I had to deal with a few false summits, one of which you can see below. This massive rocky headwall was the second to last one, if I remember correctly.  I can't imagine how boring this hike would be until the very end if you did it in the summer, because all the leaves would cover up your views.  This time of year, you can see the mountains behind you as you climb, as well as what's in front of you.  I love to be able to see my destination when hiking.

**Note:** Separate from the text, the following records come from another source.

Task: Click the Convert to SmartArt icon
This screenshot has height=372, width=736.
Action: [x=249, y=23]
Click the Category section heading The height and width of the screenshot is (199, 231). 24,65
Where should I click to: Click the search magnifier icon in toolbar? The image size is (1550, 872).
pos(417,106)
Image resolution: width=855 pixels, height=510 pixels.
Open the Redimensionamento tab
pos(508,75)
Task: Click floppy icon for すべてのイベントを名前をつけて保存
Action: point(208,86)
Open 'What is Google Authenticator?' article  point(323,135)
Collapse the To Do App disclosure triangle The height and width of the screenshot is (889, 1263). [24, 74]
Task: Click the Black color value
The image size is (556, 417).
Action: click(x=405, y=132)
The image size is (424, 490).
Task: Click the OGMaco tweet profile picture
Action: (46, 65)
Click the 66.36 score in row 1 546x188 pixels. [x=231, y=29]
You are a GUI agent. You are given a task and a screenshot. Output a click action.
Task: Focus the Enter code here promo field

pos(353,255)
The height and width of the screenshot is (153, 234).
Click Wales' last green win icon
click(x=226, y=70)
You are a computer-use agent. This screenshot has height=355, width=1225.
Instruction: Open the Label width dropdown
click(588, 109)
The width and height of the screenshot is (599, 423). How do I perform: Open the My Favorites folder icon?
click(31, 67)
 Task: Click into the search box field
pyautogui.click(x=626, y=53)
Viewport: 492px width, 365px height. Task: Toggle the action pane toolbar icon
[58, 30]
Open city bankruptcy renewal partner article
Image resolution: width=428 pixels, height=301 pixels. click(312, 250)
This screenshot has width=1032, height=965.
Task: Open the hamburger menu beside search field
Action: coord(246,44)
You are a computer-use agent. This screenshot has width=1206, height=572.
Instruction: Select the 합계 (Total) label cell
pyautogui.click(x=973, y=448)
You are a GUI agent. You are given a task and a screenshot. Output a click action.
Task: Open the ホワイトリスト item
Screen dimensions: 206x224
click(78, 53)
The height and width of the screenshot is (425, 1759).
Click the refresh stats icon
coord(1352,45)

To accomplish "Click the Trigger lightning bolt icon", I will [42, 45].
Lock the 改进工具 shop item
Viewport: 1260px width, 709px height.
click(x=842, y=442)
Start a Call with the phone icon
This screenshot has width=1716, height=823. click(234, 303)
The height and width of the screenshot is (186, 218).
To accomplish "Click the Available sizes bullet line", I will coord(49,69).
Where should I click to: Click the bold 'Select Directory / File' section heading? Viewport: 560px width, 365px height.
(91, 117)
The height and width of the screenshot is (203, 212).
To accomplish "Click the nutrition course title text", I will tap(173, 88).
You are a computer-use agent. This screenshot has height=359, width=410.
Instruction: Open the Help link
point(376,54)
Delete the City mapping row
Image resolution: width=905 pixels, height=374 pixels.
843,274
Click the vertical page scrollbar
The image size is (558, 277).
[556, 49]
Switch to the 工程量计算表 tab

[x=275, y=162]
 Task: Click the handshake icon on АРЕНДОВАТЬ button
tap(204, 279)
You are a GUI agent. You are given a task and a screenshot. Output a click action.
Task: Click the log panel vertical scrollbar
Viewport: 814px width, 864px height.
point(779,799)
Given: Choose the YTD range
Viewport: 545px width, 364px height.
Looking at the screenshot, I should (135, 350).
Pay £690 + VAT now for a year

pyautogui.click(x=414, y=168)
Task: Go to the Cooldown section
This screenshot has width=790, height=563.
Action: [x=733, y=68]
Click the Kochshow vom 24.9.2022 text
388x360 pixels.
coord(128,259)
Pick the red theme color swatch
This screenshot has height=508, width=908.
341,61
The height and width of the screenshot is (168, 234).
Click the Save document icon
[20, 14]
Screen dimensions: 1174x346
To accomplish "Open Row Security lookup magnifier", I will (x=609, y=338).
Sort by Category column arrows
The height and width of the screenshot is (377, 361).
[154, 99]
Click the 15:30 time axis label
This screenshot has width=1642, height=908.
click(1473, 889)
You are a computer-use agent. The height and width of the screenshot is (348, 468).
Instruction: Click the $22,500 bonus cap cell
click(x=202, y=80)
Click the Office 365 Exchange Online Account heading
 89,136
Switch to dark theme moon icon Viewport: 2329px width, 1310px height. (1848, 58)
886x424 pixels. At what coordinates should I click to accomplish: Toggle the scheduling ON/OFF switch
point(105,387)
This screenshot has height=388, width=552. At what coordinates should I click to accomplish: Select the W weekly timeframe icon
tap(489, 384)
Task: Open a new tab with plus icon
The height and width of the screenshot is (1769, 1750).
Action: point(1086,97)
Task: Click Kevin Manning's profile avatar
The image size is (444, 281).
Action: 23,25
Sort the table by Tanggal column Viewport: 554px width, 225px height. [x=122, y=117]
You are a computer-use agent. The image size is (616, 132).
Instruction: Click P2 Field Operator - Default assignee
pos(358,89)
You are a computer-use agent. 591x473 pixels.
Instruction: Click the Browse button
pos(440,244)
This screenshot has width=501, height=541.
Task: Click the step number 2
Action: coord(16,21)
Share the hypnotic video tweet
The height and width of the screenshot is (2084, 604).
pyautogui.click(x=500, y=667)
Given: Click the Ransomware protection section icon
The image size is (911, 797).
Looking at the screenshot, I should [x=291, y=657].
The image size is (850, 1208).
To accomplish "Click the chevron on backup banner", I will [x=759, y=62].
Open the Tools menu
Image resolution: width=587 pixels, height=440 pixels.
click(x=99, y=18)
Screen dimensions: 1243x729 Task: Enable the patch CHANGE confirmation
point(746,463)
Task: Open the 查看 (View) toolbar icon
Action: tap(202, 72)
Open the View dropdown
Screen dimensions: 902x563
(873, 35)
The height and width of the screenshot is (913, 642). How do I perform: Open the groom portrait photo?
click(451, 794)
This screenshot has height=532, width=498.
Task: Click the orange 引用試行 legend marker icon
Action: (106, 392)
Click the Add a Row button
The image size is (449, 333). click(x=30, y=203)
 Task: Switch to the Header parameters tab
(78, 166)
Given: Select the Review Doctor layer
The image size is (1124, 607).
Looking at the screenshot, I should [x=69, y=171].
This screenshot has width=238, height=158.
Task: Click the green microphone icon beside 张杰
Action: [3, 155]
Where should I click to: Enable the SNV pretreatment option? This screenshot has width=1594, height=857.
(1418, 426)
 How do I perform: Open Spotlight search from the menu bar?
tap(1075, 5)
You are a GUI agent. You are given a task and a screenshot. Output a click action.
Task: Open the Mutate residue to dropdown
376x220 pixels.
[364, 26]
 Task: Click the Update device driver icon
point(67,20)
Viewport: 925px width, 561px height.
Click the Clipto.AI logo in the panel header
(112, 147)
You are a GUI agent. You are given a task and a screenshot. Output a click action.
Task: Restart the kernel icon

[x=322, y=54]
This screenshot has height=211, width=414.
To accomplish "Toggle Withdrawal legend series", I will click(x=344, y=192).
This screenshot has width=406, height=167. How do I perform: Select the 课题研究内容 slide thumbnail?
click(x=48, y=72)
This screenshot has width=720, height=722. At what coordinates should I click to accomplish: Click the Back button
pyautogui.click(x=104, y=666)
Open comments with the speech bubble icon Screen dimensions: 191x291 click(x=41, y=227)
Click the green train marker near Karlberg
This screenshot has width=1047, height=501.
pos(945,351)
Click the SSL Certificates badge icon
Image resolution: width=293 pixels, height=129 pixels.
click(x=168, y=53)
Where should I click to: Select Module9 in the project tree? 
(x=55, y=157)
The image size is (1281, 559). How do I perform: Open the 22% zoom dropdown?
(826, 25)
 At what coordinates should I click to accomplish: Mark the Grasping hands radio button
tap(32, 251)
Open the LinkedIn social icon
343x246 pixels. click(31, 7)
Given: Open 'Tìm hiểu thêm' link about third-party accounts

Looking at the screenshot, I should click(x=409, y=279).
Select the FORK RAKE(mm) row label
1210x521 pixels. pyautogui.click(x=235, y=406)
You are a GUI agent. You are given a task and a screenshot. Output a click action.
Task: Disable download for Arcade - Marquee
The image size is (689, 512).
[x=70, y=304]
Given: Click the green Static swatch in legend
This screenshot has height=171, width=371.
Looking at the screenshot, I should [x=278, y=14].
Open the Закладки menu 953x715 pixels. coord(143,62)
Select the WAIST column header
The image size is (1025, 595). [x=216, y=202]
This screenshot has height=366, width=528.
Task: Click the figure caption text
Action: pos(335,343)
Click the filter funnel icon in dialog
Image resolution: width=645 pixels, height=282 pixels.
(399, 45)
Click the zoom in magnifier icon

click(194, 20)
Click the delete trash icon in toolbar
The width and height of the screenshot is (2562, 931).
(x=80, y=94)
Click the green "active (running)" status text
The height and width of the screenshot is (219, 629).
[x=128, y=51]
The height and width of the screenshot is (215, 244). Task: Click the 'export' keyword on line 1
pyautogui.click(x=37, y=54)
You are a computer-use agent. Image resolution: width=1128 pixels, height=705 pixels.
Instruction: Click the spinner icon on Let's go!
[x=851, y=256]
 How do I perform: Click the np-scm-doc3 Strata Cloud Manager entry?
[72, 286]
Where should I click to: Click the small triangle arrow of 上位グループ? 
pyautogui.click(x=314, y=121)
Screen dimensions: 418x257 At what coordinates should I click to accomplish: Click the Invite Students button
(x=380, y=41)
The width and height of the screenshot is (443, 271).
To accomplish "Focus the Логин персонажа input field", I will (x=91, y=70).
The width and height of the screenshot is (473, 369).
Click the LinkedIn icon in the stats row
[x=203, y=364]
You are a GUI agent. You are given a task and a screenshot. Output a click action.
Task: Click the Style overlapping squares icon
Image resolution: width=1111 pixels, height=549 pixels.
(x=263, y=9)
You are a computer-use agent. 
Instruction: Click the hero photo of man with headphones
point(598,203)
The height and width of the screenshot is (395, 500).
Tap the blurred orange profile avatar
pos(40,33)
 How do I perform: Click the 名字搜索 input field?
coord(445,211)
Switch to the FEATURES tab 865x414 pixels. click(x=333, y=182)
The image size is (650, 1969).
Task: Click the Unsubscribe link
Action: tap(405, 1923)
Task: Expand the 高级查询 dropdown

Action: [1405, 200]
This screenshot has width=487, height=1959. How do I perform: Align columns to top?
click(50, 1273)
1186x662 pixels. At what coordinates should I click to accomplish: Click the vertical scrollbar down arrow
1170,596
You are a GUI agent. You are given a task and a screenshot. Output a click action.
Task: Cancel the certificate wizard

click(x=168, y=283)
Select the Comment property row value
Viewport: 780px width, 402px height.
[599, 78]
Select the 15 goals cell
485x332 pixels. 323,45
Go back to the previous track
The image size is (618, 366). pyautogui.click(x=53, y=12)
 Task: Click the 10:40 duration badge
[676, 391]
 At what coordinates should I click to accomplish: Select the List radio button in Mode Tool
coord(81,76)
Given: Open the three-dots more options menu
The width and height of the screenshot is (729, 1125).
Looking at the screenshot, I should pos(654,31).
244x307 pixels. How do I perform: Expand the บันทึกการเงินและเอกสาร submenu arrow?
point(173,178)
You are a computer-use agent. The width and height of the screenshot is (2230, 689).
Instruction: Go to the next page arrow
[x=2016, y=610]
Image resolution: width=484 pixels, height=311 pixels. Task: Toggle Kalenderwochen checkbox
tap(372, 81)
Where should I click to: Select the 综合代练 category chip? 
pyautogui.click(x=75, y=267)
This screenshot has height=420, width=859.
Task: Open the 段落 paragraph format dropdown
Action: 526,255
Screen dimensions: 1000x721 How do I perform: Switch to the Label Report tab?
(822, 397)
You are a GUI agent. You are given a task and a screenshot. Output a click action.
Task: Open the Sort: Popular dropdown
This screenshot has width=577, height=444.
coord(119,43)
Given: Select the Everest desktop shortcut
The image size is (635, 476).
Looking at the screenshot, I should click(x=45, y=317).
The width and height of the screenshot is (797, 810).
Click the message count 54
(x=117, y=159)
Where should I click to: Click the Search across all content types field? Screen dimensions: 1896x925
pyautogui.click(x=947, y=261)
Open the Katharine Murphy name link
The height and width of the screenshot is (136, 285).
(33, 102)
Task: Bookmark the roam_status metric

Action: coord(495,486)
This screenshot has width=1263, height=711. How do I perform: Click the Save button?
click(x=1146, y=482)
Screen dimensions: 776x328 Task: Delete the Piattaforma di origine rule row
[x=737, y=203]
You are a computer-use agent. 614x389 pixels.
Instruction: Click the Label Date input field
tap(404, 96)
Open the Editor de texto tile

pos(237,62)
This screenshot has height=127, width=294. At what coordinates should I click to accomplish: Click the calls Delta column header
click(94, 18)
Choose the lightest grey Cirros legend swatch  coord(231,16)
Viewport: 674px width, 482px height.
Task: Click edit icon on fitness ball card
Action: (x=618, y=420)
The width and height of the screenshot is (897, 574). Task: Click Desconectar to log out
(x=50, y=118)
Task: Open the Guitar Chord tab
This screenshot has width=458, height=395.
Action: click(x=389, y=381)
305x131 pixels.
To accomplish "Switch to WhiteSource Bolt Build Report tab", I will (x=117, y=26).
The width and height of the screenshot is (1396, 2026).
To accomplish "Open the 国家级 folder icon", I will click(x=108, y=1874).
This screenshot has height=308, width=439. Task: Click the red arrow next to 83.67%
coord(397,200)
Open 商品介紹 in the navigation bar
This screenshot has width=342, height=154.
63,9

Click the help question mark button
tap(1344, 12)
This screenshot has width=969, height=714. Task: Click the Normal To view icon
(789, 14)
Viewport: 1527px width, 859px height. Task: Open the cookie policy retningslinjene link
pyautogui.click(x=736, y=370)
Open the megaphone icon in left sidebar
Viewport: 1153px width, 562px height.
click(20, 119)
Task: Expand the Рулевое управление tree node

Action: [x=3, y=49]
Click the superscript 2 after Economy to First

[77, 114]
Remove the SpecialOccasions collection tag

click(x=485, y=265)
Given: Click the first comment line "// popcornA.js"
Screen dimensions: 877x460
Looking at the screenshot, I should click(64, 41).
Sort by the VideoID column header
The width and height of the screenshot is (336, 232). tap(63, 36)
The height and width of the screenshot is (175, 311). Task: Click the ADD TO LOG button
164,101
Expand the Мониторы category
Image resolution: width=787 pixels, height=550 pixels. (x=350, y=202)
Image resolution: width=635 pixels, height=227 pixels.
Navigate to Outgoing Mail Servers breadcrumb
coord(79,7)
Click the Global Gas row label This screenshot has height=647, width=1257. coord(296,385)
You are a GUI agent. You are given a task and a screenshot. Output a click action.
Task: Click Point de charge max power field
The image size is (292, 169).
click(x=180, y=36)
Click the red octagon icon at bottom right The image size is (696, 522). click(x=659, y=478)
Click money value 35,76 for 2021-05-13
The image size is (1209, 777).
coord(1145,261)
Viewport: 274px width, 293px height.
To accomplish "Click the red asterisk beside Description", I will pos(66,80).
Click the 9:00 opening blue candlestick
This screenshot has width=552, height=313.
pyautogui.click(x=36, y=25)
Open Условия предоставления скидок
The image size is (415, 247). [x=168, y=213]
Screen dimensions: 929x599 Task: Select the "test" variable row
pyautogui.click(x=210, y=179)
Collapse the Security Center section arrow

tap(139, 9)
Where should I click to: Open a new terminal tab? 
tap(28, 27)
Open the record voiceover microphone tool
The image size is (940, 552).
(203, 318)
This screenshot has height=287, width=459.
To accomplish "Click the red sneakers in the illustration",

So this is a weird panorama, but this is the final "hump" of the mountain, and it was completely barren of snow, unlike the Alpine Trail cutoff, which I took to come up the south side of the hump as opposed to the north.  The Alpine Trail didn't appear to have had any traffic for quite a while, though I saw some evidence of snowshoes every so often.  This joins up with the Long Trail  (which spans the length of Vermont) right before the summit.  I left the snowshoes at the base of the hump and went up in just my shoes.

The top of Camels Hump.
Where I took the panorama, the sun was beating down on the rocks, it was warm and toasty, and on the leeward side of the mountain.  Not so once I got on the top.  I was very cold, and regretting not stuffing mittens in my pack.  However, this view made up for all of that.  The Green Mountains is a special place because you have views of the White Mountains to the east, and also views of the Adirondacks to the west. And of course the Green Mountains are around you to the north and south.  It's a beautiful place, and I hadn't considered the views of the other ranges that you get when coming here.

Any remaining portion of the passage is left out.